The experience of social equality is very different when you are a refugee, illegal or legal immigrant. The decisions you make are limited to the available choices. And the choices you have are limited to the social status within the hierarchy and the communicative pathways that are accessible.
As a refugee, my perspective was narrowed by securing the basic human needs. It is all about today. It’s like surviving from the sinking ship and floating in the lifeboat in the middle of the ocean. Knowing that you can’t go back. Not knowing how far is it to the nearest shore, if you’ll have enough strength to make it there and what that shore might bring. The only thought that goes beyond having food, shelter, and clothing is not being where you are.
As an illegal immigrant, my perspective was constrained by the paste of legal administrative procedures. It was a long, frustrating cycle of picking myself up after the negative replies, going back to square one, and starting all over again. In the meantime, the choices I had were limited to the options discarded by the legal residents.

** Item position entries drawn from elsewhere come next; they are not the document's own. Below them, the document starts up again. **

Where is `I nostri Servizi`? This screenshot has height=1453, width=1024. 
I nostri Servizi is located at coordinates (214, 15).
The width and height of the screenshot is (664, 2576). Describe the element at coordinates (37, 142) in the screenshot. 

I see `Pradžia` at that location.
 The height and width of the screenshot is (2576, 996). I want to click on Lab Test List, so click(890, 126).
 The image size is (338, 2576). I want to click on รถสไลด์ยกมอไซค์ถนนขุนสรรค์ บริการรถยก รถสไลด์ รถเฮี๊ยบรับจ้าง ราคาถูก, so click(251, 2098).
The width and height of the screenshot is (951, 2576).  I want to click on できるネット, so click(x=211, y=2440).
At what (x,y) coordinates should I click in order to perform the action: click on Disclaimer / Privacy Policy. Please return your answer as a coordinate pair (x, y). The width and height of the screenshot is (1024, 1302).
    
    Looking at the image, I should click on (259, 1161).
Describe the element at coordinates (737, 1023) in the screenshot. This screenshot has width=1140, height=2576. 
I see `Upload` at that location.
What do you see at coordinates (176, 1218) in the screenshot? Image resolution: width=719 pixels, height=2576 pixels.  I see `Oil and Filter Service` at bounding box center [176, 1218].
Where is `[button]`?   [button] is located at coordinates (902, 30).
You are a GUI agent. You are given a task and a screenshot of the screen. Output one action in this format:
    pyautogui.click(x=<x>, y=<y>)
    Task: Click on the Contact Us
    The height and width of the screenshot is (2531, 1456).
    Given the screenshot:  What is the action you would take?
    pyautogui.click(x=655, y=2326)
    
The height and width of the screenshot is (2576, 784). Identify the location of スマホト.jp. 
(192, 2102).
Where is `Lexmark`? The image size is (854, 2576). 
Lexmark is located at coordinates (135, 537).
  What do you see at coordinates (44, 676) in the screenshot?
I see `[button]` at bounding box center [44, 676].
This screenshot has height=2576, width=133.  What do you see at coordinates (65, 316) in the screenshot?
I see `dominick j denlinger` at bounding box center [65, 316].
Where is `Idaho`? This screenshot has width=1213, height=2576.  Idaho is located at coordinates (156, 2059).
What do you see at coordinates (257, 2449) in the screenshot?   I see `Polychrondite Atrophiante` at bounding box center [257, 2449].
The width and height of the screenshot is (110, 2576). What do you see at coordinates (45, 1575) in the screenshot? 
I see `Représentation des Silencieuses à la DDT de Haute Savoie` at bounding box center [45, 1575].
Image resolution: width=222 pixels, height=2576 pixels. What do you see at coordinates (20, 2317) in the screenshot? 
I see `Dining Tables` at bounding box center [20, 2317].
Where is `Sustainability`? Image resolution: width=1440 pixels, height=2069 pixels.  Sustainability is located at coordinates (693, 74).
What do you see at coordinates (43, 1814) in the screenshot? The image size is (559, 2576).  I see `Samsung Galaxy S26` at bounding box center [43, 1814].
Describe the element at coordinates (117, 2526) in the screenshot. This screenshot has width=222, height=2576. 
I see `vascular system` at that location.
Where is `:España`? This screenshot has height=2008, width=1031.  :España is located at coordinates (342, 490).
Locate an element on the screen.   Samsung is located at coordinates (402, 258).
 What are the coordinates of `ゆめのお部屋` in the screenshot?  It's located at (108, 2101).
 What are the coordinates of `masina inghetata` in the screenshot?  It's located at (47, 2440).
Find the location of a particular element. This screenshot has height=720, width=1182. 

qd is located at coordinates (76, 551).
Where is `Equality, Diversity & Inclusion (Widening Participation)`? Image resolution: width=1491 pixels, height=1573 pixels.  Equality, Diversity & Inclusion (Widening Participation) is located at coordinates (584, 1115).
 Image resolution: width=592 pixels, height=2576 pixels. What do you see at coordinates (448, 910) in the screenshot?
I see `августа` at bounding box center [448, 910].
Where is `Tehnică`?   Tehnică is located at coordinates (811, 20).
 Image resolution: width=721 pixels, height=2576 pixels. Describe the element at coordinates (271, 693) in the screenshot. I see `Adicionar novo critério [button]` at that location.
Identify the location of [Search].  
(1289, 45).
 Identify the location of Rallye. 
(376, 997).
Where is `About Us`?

As a legal immigrant, my perspective started to widen up. Although constrained by the heavy burden of the path taken, I was happy to see the end of the tunnel. It felt nice seeing the light again, feeling the warmth of weekends off, and making plans for months ahead. While living as a refugee and illegal immigrant my dream was to get to that highway. However, once the initial euphoria of moving forward was over, I’ve realized that the tunnel end was a tree line highway closed-loop heading from one tunnel to another. It was the life inside the hamster wheel limited to working to pay bills. And me driving in the slow line.
The funny thing was that although those in the fast line were way ahead of me, they, same as me, were still heading into a tunnel. From my slow lane, I got to see a very few shiny mansions on the hill above the tunnel. That’s when I realized that most will never get off the highway. I realized that the traffic was getting worse. There were more and more cars on the highway while there were fewer and shinier mansions on the hill. That’s when I understood that we are all paying a pay toll to those very few that collect the profit.
Unless more cars are exiting the highway, the traffic will jam into a giant crash sooner or later. With more and more cars coming from behind, there will be a total collapse.
The only solution is to build more exits. These exits don’t need to lead to the shiny mansion private compounds. Most of us want decent living conditions of human dignity, healthy relations, and personal growth, where each one can pursue happiness through sense, purpose, and hope. Where each one can decide when and where to exit the highway.
Reducing inequalities is not about expanding the highway by adding more lanes. It is about reducing the traffic by adding more exits. It is about providing more choices within the shared goal of keeping the living conditions within sustainable boundaries. And for those choices to become universal our perspectives have to part from every human being starting from the highway with equal rights for all.